◆ What you need to do ◆
Check each line of the entries below for the string "legend"; copy every line where it appears.
+++
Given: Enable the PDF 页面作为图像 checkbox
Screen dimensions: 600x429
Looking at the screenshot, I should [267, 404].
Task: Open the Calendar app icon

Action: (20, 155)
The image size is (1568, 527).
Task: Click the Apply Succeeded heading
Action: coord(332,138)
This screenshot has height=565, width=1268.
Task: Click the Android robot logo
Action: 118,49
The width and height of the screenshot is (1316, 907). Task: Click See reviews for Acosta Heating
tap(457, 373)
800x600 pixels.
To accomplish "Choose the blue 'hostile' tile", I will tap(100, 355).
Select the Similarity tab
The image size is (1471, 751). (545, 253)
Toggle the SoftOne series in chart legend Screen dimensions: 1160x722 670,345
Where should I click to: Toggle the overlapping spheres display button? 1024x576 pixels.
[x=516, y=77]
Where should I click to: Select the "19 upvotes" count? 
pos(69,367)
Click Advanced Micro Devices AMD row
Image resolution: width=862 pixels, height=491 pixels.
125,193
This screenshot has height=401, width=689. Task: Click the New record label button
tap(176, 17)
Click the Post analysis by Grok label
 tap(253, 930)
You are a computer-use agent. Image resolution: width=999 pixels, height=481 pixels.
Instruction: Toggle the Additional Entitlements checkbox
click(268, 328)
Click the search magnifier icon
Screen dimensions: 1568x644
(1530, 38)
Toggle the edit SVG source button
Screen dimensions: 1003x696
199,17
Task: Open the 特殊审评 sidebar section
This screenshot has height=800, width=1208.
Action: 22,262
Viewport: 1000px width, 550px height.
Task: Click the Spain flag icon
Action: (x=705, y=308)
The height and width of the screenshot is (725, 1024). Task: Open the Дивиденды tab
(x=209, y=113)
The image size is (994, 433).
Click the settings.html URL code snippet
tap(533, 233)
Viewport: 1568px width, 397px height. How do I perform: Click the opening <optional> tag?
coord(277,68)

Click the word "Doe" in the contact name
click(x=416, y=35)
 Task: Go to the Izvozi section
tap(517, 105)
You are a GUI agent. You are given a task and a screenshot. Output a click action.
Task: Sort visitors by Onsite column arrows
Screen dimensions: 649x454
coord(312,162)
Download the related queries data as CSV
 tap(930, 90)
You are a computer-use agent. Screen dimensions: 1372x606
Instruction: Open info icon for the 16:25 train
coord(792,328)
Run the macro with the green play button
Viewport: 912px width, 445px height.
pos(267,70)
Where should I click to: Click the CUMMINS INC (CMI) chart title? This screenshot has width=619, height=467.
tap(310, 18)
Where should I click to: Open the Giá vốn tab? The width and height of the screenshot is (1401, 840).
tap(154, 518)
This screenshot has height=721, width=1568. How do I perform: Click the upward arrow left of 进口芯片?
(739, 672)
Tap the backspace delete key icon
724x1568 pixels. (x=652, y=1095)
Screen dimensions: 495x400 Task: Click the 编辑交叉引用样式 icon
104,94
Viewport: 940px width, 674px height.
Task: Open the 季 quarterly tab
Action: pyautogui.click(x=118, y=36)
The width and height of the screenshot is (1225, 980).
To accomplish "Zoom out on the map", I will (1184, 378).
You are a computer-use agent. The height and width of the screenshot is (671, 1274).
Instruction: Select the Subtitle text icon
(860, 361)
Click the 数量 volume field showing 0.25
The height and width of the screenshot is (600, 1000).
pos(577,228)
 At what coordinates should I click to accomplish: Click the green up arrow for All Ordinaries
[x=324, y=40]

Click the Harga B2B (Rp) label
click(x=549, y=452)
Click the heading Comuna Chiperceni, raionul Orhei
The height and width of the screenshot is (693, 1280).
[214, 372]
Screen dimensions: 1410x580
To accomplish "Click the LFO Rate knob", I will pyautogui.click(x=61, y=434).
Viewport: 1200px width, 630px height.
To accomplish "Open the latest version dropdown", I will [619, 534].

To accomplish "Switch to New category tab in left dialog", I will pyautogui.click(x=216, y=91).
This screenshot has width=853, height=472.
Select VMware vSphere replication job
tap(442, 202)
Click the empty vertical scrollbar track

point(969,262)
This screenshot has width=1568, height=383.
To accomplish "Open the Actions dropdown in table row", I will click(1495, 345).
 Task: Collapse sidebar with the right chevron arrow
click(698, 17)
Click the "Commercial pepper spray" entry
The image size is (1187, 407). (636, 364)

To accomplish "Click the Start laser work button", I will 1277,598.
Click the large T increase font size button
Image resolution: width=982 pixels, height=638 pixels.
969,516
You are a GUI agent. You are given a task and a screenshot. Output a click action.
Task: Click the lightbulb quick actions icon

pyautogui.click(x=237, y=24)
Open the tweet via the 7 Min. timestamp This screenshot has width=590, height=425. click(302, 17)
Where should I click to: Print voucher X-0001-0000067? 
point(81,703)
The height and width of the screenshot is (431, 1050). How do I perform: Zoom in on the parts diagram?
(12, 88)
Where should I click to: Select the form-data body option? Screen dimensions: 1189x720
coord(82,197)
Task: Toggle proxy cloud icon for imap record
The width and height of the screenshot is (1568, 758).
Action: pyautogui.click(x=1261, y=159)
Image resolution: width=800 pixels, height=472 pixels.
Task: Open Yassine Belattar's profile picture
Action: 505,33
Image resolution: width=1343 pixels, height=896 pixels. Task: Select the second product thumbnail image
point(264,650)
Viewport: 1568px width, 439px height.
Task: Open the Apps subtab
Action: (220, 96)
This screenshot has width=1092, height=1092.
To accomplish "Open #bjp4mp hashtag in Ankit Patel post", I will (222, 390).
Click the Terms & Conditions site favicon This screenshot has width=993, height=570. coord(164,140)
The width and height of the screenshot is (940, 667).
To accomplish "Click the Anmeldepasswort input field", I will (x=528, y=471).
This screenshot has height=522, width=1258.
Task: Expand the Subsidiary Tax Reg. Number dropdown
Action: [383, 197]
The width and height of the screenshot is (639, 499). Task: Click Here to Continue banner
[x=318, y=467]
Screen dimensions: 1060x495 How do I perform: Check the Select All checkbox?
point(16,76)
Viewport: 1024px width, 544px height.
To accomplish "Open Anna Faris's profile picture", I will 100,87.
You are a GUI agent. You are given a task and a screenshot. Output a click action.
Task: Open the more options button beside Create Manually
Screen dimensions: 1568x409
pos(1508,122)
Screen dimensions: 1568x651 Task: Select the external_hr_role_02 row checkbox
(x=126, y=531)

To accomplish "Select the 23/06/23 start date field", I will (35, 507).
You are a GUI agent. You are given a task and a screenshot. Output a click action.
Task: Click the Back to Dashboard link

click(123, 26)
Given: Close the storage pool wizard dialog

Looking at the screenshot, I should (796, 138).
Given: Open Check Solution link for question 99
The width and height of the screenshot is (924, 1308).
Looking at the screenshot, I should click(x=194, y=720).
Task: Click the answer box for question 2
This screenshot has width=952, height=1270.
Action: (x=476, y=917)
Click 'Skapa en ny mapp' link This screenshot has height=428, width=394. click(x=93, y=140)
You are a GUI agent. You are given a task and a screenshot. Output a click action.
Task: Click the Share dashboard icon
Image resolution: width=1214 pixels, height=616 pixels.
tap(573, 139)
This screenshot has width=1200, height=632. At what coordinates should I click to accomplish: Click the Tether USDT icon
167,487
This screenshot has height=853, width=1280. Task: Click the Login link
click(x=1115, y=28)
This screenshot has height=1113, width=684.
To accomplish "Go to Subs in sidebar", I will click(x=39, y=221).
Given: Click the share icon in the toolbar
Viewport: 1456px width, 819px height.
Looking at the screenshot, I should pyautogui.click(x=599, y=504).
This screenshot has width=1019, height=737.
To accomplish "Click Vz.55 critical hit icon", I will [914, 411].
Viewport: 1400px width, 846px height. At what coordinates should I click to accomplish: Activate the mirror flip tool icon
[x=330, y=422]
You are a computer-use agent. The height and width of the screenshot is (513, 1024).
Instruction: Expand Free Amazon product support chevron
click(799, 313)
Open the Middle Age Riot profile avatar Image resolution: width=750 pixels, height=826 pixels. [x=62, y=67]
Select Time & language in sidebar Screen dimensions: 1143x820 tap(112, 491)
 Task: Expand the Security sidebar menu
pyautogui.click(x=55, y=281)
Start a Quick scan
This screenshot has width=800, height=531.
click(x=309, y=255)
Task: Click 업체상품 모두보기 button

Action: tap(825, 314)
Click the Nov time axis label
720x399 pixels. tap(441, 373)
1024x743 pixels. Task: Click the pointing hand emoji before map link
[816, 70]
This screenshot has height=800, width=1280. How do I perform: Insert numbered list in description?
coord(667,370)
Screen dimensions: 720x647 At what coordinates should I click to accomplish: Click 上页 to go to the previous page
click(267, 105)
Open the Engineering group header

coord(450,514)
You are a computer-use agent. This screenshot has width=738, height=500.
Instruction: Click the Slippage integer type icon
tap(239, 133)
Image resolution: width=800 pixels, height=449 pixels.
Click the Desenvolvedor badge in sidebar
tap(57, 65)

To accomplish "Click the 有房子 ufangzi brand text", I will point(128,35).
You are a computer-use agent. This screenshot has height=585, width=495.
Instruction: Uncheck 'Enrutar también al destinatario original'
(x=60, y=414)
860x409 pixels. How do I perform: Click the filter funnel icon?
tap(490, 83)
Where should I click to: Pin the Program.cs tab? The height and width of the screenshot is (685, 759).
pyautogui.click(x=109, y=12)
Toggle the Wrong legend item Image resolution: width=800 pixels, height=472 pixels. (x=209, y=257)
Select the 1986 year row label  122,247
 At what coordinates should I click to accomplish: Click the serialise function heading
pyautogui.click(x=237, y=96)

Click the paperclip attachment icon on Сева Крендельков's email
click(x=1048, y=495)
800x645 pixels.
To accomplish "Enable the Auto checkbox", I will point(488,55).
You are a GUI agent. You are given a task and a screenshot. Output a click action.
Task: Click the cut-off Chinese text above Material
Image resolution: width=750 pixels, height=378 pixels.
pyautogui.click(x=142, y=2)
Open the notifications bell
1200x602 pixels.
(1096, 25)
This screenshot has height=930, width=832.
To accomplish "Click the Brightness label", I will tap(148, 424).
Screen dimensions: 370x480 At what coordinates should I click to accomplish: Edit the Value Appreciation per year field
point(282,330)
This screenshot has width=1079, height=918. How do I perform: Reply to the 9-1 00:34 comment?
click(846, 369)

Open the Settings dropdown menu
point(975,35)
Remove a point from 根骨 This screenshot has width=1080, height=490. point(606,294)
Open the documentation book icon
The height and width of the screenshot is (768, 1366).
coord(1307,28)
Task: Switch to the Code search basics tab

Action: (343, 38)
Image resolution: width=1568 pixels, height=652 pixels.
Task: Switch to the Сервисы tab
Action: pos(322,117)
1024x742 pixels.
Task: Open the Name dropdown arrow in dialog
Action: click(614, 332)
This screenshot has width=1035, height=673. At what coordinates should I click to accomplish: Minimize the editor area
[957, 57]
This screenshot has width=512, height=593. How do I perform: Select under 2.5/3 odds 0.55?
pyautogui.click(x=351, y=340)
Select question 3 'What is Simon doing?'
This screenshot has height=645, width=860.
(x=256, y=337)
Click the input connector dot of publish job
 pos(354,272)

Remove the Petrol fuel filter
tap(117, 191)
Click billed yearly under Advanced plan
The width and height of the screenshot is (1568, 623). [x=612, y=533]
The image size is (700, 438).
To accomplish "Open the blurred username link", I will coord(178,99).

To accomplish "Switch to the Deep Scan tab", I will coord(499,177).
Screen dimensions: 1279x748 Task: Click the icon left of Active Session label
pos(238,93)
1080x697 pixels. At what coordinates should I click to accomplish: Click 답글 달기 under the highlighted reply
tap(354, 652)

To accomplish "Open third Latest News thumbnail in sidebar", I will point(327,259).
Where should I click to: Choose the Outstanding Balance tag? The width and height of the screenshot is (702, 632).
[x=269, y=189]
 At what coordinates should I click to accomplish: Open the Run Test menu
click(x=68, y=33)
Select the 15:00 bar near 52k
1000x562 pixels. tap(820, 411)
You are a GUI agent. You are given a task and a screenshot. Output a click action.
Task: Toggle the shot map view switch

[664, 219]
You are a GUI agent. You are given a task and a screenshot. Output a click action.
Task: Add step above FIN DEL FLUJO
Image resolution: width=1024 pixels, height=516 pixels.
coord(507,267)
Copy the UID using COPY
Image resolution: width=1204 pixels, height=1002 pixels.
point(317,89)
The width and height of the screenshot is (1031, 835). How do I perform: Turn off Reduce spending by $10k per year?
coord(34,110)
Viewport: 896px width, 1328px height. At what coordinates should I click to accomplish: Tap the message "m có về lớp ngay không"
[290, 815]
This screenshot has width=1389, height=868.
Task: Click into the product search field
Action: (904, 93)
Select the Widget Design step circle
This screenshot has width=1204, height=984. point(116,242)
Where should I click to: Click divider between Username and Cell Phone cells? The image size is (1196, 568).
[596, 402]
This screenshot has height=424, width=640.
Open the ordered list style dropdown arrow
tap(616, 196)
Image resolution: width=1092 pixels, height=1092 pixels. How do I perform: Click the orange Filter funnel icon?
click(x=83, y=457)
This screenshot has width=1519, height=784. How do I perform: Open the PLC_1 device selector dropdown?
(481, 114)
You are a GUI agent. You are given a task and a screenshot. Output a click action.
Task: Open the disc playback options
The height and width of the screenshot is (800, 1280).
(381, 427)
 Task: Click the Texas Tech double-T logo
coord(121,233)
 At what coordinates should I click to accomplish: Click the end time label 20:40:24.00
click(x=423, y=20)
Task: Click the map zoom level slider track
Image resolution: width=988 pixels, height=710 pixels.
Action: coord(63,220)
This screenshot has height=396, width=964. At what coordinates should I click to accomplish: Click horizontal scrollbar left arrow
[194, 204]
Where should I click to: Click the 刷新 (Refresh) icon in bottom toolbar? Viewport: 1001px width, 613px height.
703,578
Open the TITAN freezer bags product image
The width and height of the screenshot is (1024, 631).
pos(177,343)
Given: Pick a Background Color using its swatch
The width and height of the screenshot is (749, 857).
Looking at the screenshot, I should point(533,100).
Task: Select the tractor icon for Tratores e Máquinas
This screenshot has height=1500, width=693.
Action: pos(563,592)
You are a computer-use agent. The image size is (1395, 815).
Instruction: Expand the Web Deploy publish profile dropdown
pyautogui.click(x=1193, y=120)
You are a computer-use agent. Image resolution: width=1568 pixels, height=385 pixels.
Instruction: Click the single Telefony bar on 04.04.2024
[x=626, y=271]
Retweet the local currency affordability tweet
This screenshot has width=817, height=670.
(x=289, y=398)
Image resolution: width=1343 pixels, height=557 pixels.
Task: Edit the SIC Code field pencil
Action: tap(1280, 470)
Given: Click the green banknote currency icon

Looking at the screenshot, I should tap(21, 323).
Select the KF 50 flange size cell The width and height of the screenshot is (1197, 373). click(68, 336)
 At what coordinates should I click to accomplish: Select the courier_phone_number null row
+++
◆ Expected output ◆
Toggle the SoftOne series in chart legend Screen dimensions: 1160x722 670,345
Toggle the Wrong legend item Image resolution: width=800 pixels, height=472 pixels. (x=209, y=257)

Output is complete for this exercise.